Stored data:
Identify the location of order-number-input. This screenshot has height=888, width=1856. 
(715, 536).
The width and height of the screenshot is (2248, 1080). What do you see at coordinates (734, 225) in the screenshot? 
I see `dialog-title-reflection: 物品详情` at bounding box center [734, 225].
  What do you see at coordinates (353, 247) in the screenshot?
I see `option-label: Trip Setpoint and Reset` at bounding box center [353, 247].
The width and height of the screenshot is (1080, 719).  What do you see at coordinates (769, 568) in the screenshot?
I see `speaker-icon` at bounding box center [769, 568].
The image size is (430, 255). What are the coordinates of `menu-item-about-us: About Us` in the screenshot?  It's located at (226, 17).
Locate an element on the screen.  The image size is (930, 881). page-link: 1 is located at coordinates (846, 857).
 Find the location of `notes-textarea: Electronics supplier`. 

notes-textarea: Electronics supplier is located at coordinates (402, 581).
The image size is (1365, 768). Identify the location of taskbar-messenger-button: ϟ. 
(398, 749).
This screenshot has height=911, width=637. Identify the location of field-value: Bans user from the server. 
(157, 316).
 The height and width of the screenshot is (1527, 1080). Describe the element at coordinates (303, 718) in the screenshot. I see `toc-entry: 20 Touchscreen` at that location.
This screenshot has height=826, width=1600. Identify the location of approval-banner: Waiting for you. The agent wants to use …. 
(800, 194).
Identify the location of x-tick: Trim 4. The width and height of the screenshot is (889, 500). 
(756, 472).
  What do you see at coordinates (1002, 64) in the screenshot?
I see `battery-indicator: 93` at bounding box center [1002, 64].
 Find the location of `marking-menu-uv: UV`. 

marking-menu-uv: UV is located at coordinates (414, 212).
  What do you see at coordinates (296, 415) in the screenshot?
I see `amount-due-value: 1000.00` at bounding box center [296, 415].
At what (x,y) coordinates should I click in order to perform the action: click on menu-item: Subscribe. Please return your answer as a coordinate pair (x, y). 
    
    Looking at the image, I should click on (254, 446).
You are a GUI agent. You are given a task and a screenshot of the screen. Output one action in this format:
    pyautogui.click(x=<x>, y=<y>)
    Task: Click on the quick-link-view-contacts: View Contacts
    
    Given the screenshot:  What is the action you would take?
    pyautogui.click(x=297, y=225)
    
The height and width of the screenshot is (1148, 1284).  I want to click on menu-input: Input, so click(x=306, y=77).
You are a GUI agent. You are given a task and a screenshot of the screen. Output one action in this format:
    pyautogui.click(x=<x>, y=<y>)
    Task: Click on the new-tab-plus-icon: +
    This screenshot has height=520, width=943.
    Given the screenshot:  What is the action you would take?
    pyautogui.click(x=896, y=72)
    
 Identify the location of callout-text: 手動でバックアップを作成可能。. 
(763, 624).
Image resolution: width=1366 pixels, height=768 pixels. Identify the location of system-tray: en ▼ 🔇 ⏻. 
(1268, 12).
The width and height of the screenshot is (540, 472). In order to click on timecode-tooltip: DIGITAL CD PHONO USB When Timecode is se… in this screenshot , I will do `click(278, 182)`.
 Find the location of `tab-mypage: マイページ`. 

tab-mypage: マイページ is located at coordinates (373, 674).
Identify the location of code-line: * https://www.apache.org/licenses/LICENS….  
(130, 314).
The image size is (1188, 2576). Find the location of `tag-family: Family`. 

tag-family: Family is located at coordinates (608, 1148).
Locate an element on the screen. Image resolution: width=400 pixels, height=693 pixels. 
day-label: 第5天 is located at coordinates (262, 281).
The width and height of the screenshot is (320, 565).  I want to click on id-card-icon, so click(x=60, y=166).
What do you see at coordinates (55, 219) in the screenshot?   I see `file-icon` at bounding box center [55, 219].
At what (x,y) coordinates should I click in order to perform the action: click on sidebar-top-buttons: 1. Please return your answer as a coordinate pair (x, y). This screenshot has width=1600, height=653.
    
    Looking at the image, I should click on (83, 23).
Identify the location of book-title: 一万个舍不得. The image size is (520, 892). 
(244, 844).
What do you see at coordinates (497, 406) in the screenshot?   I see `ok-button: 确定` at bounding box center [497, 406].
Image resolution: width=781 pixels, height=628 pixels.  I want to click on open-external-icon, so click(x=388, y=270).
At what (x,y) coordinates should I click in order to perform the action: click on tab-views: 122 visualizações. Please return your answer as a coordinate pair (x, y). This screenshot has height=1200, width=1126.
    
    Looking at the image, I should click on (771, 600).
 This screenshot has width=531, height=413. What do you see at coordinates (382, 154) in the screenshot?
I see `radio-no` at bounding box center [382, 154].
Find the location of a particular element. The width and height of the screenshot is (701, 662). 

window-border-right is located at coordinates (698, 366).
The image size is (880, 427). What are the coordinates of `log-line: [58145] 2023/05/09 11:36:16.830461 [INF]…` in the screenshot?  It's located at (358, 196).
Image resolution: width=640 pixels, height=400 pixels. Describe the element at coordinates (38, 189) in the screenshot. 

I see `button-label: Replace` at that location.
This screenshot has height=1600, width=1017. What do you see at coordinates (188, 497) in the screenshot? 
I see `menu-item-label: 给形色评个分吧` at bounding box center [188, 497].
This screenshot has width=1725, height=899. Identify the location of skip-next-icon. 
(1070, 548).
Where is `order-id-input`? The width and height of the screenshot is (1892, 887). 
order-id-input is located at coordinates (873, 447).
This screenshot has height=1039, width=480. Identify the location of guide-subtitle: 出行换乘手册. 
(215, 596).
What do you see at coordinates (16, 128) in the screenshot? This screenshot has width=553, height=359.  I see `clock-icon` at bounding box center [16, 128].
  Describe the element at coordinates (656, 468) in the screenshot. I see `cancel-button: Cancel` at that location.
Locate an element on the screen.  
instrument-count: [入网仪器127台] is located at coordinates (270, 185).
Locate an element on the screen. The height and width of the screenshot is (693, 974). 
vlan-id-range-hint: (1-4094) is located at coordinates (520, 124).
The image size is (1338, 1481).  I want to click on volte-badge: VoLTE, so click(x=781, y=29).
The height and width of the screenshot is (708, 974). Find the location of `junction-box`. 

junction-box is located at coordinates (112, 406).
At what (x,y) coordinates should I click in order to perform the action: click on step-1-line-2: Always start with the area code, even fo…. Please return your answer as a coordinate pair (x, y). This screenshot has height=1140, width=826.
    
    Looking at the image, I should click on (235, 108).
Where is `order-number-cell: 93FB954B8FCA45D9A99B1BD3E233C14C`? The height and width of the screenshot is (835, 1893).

REQUIREMENT ->
Please copy all of the stored data above line for line, without changing anything.

RESPONSE ->
Identify the location of order-number-input. This screenshot has height=888, width=1856. 
(715, 536).
The width and height of the screenshot is (2248, 1080). What do you see at coordinates (734, 225) in the screenshot? 
I see `dialog-title-reflection: 物品详情` at bounding box center [734, 225].
  What do you see at coordinates (353, 247) in the screenshot?
I see `option-label: Trip Setpoint and Reset` at bounding box center [353, 247].
The width and height of the screenshot is (1080, 719).  What do you see at coordinates (769, 568) in the screenshot?
I see `speaker-icon` at bounding box center [769, 568].
The image size is (430, 255). What are the coordinates of `menu-item-about-us: About Us` in the screenshot?  It's located at (226, 17).
Locate an element on the screen.  The image size is (930, 881). page-link: 1 is located at coordinates (846, 857).
 Find the location of `notes-textarea: Electronics supplier`. 

notes-textarea: Electronics supplier is located at coordinates (402, 581).
The image size is (1365, 768). Identify the location of taskbar-messenger-button: ϟ. 
(398, 749).
This screenshot has height=911, width=637. Identify the location of field-value: Bans user from the server. 
(157, 316).
 The height and width of the screenshot is (1527, 1080). Describe the element at coordinates (303, 718) in the screenshot. I see `toc-entry: 20 Touchscreen` at that location.
This screenshot has height=826, width=1600. Identify the location of approval-banner: Waiting for you. The agent wants to use …. 
(800, 194).
Identify the location of x-tick: Trim 4. The width and height of the screenshot is (889, 500). 
(756, 472).
  What do you see at coordinates (1002, 64) in the screenshot?
I see `battery-indicator: 93` at bounding box center [1002, 64].
 Find the location of `marking-menu-uv: UV`. 

marking-menu-uv: UV is located at coordinates (414, 212).
  What do you see at coordinates (296, 415) in the screenshot?
I see `amount-due-value: 1000.00` at bounding box center [296, 415].
At what (x,y) coordinates should I click in order to perform the action: click on menu-item: Subscribe. Please return your answer as a coordinate pair (x, y). 
    
    Looking at the image, I should click on (254, 446).
You are a GUI agent. You are given a task and a screenshot of the screen. Output one action in this format:
    pyautogui.click(x=<x>, y=<y>)
    Task: Click on the quick-link-view-contacts: View Contacts
    
    Given the screenshot:  What is the action you would take?
    pyautogui.click(x=297, y=225)
    
The height and width of the screenshot is (1148, 1284).  I want to click on menu-input: Input, so click(x=306, y=77).
You are a GUI agent. You are given a task and a screenshot of the screen. Output one action in this format:
    pyautogui.click(x=<x>, y=<y>)
    Task: Click on the new-tab-plus-icon: +
    This screenshot has height=520, width=943.
    Given the screenshot:  What is the action you would take?
    pyautogui.click(x=896, y=72)
    
 Identify the location of callout-text: 手動でバックアップを作成可能。. 
(763, 624).
Image resolution: width=1366 pixels, height=768 pixels. Identify the location of system-tray: en ▼ 🔇 ⏻. 
(1268, 12).
The width and height of the screenshot is (540, 472). In order to click on timecode-tooltip: DIGITAL CD PHONO USB When Timecode is se… in this screenshot , I will do `click(278, 182)`.
 Find the location of `tab-mypage: マイページ`. 

tab-mypage: マイページ is located at coordinates (373, 674).
Identify the location of code-line: * https://www.apache.org/licenses/LICENS….  
(130, 314).
The image size is (1188, 2576). Find the location of `tag-family: Family`. 

tag-family: Family is located at coordinates (608, 1148).
Locate an element on the screen. Image resolution: width=400 pixels, height=693 pixels. 
day-label: 第5天 is located at coordinates (262, 281).
The width and height of the screenshot is (320, 565).  I want to click on id-card-icon, so click(x=60, y=166).
What do you see at coordinates (55, 219) in the screenshot?   I see `file-icon` at bounding box center [55, 219].
At what (x,y) coordinates should I click in order to perform the action: click on sidebar-top-buttons: 1. Please return your answer as a coordinate pair (x, y). This screenshot has width=1600, height=653.
    
    Looking at the image, I should click on (83, 23).
Identify the location of book-title: 一万个舍不得. The image size is (520, 892). 
(244, 844).
What do you see at coordinates (497, 406) in the screenshot?   I see `ok-button: 确定` at bounding box center [497, 406].
Image resolution: width=781 pixels, height=628 pixels.  I want to click on open-external-icon, so click(x=388, y=270).
At what (x,y) coordinates should I click in order to perform the action: click on tab-views: 122 visualizações. Please return your answer as a coordinate pair (x, y). This screenshot has height=1200, width=1126.
    
    Looking at the image, I should click on (771, 600).
 This screenshot has width=531, height=413. What do you see at coordinates (382, 154) in the screenshot?
I see `radio-no` at bounding box center [382, 154].
Find the location of a particular element. The width and height of the screenshot is (701, 662). 

window-border-right is located at coordinates (698, 366).
The image size is (880, 427). What are the coordinates of `log-line: [58145] 2023/05/09 11:36:16.830461 [INF]…` in the screenshot?  It's located at (358, 196).
Image resolution: width=640 pixels, height=400 pixels. Describe the element at coordinates (38, 189) in the screenshot. 

I see `button-label: Replace` at that location.
This screenshot has height=1600, width=1017. What do you see at coordinates (188, 497) in the screenshot? 
I see `menu-item-label: 给形色评个分吧` at bounding box center [188, 497].
This screenshot has width=1725, height=899. Identify the location of skip-next-icon. 
(1070, 548).
Where is `order-id-input`? The width and height of the screenshot is (1892, 887). 
order-id-input is located at coordinates (873, 447).
This screenshot has height=1039, width=480. Identify the location of guide-subtitle: 出行换乘手册. 
(215, 596).
What do you see at coordinates (16, 128) in the screenshot? This screenshot has width=553, height=359.  I see `clock-icon` at bounding box center [16, 128].
  Describe the element at coordinates (656, 468) in the screenshot. I see `cancel-button: Cancel` at that location.
Locate an element on the screen.  
instrument-count: [入网仪器127台] is located at coordinates (270, 185).
Locate an element on the screen. The height and width of the screenshot is (693, 974). 
vlan-id-range-hint: (1-4094) is located at coordinates (520, 124).
The image size is (1338, 1481).  I want to click on volte-badge: VoLTE, so click(x=781, y=29).
The height and width of the screenshot is (708, 974). Find the location of `junction-box`. 

junction-box is located at coordinates (112, 406).
At what (x,y) coordinates should I click in order to perform the action: click on step-1-line-2: Always start with the area code, even fo…. Please return your answer as a coordinate pair (x, y). This screenshot has height=1140, width=826.
    
    Looking at the image, I should click on (235, 108).
Where is `order-number-cell: 93FB954B8FCA45D9A99B1BD3E233C14C`? The height and width of the screenshot is (835, 1893).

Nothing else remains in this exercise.